YOUR OBJECTIVE | Show all lines of the listing that hold the word "Collapse".

EXERCISE DATA |
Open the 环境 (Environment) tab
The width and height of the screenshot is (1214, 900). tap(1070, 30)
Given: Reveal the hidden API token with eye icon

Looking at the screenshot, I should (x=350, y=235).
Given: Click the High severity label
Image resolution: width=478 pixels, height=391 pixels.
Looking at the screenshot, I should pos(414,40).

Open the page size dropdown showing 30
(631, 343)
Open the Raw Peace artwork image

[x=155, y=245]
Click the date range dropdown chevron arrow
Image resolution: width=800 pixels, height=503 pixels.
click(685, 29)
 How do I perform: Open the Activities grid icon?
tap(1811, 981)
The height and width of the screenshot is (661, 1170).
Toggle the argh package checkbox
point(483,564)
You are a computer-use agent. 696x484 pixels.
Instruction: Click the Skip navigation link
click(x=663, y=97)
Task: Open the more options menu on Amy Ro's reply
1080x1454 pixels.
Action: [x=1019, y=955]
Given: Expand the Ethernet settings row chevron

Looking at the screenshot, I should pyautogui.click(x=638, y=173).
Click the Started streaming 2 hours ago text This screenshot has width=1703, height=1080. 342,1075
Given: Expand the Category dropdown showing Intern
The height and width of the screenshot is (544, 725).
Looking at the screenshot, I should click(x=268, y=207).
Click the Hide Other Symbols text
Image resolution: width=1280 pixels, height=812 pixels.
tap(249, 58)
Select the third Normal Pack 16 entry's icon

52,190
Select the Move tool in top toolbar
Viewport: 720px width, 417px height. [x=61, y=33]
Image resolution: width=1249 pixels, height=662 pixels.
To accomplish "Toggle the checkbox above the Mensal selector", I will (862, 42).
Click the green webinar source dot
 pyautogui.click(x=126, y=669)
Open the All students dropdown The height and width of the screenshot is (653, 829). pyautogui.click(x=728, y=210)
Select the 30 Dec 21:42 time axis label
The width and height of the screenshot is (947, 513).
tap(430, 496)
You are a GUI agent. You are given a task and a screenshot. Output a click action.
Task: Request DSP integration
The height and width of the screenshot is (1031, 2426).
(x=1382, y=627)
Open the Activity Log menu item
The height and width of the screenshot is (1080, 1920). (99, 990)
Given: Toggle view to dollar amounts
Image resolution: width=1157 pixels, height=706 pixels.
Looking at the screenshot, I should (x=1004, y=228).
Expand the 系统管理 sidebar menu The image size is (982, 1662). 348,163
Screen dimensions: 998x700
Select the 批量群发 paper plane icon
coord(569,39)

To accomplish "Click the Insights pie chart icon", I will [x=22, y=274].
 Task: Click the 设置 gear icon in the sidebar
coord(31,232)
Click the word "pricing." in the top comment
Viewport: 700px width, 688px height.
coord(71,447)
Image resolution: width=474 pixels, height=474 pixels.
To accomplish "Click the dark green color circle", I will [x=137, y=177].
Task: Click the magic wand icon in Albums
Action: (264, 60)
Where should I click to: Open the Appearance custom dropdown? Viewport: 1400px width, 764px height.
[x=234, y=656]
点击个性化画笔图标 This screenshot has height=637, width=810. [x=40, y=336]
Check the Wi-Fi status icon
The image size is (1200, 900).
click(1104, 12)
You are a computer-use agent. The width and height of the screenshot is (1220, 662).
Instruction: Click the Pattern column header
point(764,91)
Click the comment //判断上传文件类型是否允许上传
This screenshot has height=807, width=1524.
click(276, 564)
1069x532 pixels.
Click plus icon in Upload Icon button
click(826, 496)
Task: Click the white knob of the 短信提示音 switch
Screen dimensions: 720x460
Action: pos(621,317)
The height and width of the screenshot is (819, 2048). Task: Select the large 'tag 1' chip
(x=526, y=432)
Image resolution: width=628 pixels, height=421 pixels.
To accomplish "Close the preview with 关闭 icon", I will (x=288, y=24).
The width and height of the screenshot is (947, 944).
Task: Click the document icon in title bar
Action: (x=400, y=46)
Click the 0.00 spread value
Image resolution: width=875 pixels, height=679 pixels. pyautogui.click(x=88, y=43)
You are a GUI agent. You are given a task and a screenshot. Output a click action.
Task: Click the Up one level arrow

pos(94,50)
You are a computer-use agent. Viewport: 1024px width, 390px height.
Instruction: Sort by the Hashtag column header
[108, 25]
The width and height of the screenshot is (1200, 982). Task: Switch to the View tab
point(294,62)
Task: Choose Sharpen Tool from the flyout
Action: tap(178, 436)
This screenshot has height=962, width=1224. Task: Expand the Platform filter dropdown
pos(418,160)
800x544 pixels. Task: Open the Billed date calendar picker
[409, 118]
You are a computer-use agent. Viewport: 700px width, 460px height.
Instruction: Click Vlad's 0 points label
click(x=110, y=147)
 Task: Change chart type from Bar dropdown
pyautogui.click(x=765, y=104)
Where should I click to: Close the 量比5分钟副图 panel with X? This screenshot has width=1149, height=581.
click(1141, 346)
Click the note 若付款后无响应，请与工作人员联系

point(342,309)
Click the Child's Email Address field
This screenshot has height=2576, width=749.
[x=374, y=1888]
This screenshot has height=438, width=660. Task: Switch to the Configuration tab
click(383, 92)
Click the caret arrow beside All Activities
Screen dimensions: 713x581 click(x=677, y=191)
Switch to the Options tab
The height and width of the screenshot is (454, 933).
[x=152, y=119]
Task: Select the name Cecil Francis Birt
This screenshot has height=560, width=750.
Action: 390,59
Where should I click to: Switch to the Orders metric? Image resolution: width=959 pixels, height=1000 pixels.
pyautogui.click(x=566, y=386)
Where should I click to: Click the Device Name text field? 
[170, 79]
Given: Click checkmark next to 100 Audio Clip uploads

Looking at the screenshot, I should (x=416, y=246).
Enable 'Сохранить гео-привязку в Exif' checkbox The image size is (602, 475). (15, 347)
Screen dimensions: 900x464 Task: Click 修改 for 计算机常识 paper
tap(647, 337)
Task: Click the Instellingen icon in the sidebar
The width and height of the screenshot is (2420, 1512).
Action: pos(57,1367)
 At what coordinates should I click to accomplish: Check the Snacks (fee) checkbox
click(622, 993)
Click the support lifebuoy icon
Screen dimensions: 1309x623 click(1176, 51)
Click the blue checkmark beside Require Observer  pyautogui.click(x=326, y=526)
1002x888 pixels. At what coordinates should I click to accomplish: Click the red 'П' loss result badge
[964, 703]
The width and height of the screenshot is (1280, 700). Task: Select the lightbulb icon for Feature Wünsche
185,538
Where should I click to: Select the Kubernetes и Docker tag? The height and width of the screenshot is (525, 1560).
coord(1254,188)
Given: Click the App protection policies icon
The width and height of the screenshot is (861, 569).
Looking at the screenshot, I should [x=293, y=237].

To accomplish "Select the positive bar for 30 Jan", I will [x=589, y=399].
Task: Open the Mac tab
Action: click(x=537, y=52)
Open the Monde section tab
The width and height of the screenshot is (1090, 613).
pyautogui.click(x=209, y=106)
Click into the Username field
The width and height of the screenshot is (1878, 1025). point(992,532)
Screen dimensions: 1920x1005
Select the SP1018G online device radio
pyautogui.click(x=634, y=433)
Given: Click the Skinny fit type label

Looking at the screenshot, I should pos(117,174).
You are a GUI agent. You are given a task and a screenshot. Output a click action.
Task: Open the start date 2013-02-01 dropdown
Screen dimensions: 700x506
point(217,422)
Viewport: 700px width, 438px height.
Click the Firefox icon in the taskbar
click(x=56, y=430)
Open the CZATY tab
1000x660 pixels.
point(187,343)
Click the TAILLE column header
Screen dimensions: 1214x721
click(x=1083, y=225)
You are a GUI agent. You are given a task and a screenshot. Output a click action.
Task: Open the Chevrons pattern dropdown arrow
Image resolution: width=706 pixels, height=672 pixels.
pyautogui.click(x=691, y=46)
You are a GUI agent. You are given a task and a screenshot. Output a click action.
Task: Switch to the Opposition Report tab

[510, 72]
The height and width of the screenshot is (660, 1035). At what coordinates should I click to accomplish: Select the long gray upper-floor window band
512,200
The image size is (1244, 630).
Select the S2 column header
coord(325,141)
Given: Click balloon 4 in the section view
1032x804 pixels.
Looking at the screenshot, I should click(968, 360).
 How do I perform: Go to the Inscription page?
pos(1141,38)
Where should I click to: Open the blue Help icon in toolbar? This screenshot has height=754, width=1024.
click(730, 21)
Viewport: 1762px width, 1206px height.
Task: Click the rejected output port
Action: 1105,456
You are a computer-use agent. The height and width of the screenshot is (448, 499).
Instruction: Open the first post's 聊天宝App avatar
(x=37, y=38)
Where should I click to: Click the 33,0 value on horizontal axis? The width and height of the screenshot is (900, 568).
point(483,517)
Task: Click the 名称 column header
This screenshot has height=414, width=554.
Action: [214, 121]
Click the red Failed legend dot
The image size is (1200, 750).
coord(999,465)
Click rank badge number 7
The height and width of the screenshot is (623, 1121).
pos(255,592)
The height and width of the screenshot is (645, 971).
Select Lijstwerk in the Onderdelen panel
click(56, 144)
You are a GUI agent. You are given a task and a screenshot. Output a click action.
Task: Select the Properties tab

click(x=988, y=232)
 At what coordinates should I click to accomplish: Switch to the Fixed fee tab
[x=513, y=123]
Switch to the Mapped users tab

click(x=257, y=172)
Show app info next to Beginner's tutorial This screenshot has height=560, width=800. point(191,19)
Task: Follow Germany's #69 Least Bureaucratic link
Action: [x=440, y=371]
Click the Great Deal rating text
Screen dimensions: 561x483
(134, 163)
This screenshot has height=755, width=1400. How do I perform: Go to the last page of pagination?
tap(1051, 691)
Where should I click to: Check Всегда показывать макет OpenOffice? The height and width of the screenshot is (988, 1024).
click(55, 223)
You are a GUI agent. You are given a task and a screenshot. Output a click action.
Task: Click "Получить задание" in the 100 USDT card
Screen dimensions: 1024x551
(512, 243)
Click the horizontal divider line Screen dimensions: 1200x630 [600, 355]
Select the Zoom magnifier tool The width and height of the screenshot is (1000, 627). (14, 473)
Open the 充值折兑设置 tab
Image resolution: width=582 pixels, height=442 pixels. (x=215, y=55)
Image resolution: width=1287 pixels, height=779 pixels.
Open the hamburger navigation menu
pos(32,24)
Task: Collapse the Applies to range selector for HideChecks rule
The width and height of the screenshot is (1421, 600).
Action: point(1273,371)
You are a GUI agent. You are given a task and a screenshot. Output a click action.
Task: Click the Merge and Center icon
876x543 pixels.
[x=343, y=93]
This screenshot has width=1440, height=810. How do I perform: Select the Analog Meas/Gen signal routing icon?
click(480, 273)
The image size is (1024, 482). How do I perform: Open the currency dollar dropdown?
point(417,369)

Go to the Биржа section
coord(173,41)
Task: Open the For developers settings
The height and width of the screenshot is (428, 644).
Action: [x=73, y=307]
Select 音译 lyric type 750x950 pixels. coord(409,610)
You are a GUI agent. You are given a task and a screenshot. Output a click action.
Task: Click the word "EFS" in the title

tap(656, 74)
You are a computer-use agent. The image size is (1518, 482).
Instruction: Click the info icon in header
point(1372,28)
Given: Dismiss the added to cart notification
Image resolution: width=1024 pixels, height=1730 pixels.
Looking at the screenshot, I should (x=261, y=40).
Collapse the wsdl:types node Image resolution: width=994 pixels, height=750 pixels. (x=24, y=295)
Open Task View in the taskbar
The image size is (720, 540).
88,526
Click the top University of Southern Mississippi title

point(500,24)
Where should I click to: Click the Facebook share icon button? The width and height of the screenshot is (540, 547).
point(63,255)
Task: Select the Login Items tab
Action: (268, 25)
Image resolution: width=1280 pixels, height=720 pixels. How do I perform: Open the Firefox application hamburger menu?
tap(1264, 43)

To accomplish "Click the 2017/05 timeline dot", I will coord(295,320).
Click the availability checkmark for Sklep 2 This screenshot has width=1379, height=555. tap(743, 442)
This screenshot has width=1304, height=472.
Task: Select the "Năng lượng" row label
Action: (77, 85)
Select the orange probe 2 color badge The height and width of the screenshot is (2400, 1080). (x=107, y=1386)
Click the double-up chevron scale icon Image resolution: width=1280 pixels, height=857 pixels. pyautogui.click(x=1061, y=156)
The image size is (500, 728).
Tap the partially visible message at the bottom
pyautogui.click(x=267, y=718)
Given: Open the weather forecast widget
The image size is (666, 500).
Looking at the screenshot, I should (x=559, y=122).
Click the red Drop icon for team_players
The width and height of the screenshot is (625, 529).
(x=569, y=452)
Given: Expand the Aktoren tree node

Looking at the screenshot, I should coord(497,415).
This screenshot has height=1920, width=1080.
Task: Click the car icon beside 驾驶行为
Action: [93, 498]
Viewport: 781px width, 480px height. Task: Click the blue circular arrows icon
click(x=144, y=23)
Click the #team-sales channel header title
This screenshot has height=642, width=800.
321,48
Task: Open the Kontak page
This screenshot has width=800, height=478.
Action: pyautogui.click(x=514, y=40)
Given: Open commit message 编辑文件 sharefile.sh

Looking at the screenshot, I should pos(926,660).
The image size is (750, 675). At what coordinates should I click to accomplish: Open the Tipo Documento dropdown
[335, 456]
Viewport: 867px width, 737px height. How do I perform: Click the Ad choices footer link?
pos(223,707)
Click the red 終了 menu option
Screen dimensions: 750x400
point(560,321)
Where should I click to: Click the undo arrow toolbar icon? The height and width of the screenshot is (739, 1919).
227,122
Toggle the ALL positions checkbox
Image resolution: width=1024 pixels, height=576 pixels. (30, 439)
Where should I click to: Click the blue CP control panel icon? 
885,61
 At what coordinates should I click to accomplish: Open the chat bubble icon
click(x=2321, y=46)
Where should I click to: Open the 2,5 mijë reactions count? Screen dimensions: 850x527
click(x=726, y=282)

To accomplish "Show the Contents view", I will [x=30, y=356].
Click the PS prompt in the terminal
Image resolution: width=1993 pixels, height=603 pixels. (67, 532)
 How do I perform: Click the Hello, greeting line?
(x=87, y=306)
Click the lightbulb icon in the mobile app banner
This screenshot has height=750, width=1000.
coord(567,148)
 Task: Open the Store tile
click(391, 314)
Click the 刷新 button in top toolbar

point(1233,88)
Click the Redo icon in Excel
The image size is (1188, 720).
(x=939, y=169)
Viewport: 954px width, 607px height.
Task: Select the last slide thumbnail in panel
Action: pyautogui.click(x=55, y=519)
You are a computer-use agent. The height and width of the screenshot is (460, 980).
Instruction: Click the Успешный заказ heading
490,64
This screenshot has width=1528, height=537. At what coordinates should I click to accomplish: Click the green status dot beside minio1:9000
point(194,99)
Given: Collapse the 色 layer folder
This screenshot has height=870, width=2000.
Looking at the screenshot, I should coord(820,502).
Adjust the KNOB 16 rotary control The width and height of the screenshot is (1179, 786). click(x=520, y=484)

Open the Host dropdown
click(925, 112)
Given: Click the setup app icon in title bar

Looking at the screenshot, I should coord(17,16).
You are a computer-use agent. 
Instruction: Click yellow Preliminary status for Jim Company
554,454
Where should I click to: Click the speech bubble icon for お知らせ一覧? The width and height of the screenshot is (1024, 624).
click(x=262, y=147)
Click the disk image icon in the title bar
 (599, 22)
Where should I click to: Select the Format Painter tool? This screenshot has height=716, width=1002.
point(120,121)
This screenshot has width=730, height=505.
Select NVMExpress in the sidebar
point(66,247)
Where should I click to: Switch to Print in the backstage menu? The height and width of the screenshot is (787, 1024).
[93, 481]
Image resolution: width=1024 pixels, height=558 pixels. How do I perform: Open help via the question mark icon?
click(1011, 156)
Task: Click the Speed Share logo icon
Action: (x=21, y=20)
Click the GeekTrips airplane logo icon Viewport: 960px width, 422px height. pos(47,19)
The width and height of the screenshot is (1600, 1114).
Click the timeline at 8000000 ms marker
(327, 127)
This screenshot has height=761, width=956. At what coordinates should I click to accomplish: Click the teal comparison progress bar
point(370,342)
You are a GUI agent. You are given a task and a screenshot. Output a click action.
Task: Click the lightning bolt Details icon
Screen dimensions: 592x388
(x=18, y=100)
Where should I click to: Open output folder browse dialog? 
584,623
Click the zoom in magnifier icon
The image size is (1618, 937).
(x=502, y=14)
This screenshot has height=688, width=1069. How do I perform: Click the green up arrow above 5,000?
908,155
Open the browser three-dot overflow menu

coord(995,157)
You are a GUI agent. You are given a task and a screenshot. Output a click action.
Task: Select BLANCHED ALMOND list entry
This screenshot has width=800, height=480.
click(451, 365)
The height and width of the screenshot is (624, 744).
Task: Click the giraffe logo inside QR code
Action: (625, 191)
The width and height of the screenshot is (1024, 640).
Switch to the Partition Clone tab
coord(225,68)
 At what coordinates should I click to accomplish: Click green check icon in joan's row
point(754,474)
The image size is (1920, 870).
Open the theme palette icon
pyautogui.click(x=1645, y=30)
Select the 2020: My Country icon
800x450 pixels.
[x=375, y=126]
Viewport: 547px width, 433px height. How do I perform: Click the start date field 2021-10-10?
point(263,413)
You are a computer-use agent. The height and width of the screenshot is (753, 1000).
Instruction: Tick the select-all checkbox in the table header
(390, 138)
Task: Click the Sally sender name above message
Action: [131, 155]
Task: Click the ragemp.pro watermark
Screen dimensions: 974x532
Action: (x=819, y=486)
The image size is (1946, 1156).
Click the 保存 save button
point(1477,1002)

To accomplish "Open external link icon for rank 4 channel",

SOLUTION FOR THIS PROBLEM |
Task: Collapse the Applies to range selector for HideChecks rule
Collapse the wsdl:types node Image resolution: width=994 pixels, height=750 pixels. (x=24, y=295)
Given: Collapse the 色 layer folder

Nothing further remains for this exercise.